Brief »
The records follow. Print, word for word, the first line through the "The height and width of the screenshot is (768, 1366)." line.

Dataset records »
********************

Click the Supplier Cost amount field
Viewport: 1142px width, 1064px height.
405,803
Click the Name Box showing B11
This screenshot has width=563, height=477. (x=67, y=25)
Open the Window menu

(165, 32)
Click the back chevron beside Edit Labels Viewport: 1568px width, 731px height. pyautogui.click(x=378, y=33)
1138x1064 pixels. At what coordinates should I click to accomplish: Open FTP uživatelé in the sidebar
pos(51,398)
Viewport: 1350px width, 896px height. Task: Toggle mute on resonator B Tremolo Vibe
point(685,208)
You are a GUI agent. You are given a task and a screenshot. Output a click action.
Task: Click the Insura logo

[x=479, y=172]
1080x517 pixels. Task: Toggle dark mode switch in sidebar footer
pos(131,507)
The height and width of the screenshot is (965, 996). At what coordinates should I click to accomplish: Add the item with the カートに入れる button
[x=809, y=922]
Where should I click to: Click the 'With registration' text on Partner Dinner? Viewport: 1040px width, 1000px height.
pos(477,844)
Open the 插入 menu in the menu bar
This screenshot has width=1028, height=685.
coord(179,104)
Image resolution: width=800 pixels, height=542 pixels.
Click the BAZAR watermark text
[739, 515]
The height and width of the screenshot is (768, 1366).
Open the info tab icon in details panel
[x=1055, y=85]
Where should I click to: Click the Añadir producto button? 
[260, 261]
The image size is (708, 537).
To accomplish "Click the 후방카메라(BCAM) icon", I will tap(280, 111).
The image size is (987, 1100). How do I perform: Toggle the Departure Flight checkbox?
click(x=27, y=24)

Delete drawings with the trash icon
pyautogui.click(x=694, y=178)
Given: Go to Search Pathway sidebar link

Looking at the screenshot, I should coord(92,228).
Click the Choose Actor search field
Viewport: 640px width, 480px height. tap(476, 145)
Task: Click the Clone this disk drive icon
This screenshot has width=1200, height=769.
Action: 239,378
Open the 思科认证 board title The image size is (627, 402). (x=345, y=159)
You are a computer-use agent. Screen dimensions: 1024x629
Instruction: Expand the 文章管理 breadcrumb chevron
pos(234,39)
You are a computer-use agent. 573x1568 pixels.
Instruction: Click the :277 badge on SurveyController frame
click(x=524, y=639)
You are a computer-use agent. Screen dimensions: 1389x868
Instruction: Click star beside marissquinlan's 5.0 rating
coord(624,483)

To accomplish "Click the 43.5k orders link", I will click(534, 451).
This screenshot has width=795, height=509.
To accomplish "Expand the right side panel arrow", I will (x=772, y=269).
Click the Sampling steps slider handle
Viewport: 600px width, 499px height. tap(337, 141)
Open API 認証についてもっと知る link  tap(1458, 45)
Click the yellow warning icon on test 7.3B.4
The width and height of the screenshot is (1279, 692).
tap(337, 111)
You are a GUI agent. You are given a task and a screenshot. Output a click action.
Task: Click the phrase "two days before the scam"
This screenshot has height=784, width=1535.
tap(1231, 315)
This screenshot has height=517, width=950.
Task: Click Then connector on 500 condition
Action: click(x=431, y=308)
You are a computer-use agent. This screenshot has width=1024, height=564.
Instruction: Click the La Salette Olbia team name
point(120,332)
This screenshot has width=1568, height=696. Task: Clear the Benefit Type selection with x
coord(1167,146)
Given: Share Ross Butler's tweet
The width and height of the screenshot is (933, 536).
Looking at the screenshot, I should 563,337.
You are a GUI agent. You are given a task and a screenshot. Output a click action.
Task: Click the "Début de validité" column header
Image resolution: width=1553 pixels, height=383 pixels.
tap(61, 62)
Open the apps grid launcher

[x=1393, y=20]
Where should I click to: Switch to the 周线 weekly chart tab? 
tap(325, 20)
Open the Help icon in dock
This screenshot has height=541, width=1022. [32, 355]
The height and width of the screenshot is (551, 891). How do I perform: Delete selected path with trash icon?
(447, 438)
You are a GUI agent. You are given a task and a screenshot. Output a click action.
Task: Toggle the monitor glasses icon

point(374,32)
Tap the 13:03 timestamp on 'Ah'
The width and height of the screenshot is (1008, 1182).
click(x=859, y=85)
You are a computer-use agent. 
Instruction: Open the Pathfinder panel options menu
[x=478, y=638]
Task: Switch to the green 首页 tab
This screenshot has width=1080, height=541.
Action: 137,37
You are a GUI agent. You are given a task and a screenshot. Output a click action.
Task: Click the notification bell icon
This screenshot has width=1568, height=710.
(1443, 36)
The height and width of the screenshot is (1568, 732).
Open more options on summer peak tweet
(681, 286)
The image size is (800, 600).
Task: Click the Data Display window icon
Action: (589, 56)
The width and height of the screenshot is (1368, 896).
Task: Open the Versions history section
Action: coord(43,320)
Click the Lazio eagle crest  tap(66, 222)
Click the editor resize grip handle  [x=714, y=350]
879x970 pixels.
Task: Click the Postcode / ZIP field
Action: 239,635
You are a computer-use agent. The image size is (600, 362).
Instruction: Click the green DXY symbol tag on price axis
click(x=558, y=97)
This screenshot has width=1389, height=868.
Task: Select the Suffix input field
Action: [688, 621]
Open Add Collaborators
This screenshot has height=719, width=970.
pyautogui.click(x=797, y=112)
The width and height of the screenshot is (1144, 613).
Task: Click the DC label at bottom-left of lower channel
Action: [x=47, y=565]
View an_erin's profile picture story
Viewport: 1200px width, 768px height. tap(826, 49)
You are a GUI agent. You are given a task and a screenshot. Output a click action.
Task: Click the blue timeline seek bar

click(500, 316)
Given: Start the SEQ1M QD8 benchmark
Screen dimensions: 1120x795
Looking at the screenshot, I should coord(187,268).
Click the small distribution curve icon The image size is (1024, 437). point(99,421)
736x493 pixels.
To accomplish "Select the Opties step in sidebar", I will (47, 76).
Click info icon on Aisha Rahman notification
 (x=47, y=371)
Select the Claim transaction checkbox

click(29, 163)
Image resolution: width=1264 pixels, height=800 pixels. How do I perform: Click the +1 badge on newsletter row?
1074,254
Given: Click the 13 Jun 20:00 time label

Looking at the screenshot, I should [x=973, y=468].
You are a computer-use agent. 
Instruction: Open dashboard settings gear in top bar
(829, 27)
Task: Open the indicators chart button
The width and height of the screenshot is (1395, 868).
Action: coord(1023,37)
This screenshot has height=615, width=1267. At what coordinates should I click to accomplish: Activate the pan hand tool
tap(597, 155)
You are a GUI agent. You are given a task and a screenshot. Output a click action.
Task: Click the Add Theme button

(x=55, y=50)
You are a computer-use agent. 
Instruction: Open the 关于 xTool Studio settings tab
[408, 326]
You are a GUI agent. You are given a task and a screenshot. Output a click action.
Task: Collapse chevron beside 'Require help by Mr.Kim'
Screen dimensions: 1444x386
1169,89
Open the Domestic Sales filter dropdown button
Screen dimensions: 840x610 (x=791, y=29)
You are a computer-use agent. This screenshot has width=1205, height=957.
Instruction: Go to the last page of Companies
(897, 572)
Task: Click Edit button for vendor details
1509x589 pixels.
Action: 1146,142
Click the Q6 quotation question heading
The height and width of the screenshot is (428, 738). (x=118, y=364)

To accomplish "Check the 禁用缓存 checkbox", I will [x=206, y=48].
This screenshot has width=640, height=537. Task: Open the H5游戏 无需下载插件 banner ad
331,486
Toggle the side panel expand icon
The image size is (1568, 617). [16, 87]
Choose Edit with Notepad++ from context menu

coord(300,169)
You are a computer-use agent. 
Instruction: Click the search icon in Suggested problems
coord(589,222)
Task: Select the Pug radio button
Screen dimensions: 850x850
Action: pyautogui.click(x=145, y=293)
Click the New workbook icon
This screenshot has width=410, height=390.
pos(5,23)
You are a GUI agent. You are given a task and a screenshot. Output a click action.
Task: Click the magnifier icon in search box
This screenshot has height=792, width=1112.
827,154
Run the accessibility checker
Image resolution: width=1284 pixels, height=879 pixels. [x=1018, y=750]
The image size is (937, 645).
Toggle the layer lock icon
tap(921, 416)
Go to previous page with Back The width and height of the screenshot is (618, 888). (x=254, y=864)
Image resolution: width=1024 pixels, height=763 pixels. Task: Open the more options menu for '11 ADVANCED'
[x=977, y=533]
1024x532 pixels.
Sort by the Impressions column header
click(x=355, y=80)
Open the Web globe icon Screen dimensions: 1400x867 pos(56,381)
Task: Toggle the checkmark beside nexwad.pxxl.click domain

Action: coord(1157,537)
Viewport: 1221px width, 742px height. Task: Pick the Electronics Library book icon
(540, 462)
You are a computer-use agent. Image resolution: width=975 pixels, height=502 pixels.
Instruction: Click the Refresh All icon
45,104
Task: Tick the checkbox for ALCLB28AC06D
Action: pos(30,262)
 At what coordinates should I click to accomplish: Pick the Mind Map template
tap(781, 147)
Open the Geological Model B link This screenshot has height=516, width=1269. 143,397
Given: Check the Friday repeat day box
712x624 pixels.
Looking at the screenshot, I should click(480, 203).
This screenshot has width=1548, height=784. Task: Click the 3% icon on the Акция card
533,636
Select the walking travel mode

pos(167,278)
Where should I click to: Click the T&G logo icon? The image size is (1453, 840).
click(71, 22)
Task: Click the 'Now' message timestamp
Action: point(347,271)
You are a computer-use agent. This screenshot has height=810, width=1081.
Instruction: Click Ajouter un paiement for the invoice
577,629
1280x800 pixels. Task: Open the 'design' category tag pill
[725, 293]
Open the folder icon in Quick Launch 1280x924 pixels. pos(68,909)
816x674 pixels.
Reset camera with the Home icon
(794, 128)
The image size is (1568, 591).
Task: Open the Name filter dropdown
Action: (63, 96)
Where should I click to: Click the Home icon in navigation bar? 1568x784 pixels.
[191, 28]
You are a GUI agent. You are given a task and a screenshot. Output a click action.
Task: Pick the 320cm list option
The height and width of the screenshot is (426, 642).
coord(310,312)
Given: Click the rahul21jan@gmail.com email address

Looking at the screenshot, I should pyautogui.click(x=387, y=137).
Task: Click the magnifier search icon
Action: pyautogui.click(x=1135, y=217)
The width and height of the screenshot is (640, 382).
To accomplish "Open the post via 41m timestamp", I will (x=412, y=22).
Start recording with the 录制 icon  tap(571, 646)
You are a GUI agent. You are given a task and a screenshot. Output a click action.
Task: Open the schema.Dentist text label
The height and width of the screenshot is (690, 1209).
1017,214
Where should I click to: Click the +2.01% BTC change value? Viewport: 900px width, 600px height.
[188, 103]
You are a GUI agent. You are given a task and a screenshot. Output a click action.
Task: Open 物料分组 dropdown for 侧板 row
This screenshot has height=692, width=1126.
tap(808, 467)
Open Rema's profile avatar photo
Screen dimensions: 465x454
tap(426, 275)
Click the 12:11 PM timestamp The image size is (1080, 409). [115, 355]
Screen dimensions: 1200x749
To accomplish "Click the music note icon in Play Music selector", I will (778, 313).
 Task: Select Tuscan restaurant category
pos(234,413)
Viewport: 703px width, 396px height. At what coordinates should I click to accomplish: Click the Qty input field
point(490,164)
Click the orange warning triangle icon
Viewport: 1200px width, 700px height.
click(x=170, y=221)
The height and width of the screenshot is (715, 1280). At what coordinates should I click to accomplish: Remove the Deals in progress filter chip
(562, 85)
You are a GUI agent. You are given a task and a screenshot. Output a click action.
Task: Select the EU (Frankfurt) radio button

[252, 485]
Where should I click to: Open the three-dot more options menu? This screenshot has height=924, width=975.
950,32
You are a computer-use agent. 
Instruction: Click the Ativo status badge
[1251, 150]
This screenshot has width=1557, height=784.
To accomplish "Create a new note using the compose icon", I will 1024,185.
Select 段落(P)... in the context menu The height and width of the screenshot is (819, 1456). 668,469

********************

Task answer »
Click the Supplier Cost amount field
Viewport: 1142px width, 1064px height.
405,803
Click the Name Box showing B11
This screenshot has width=563, height=477. (x=67, y=25)
Open the Window menu

(165, 32)
Click the back chevron beside Edit Labels Viewport: 1568px width, 731px height. pyautogui.click(x=378, y=33)
1138x1064 pixels. At what coordinates should I click to accomplish: Open FTP uživatelé in the sidebar
pos(51,398)
Viewport: 1350px width, 896px height. Task: Toggle mute on resonator B Tremolo Vibe
point(685,208)
You are a GUI agent. You are given a task and a screenshot. Output a click action.
Task: Click the Insura logo

[x=479, y=172]
1080x517 pixels. Task: Toggle dark mode switch in sidebar footer
pos(131,507)
The height and width of the screenshot is (965, 996). At what coordinates should I click to accomplish: Add the item with the カートに入れる button
[x=809, y=922]
Where should I click to: Click the 'With registration' text on Partner Dinner? Viewport: 1040px width, 1000px height.
pos(477,844)
Open the 插入 menu in the menu bar
This screenshot has width=1028, height=685.
coord(179,104)
Image resolution: width=800 pixels, height=542 pixels.
Click the BAZAR watermark text
[739, 515]
The height and width of the screenshot is (768, 1366).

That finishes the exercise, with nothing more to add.